● **Items listed in a dataset**:
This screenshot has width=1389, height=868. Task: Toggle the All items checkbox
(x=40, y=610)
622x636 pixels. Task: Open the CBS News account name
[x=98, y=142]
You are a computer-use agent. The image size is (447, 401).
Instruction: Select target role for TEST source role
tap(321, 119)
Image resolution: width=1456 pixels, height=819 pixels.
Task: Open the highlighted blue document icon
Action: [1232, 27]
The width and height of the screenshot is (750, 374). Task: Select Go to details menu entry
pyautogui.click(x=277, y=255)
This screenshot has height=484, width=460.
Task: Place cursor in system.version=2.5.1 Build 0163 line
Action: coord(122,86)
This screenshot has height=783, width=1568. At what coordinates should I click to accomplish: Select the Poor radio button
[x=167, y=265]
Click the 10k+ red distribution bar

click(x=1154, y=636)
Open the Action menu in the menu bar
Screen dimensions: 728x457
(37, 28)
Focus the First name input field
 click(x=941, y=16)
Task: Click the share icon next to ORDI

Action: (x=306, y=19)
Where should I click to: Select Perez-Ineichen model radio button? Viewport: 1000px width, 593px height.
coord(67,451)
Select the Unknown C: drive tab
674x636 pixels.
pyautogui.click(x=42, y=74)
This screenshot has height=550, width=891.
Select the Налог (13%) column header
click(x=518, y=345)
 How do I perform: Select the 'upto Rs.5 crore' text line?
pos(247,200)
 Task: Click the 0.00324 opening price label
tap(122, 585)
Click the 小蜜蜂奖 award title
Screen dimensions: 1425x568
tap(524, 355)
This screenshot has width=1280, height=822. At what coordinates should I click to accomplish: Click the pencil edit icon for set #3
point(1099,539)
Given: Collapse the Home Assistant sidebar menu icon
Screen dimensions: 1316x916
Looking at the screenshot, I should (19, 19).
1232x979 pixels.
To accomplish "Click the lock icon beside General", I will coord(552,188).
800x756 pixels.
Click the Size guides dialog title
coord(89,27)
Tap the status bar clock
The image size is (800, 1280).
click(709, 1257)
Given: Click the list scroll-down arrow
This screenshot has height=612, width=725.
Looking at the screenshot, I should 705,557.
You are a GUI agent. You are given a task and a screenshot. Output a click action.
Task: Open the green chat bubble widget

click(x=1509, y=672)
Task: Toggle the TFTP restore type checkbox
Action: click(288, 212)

● **Exercise prompt**: Retype exactly the lines of the data above that fall between the line with "Focus the First name input field" and the line with "This screenshot has height=550, width=891.", inclusive, and add nothing.

● **Answer to this exercise**:
Focus the First name input field
 click(x=941, y=16)
Task: Click the share icon next to ORDI

Action: (x=306, y=19)
Where should I click to: Select Perez-Ineichen model radio button? Viewport: 1000px width, 593px height.
coord(67,451)
Select the Unknown C: drive tab
674x636 pixels.
pyautogui.click(x=42, y=74)
This screenshot has height=550, width=891.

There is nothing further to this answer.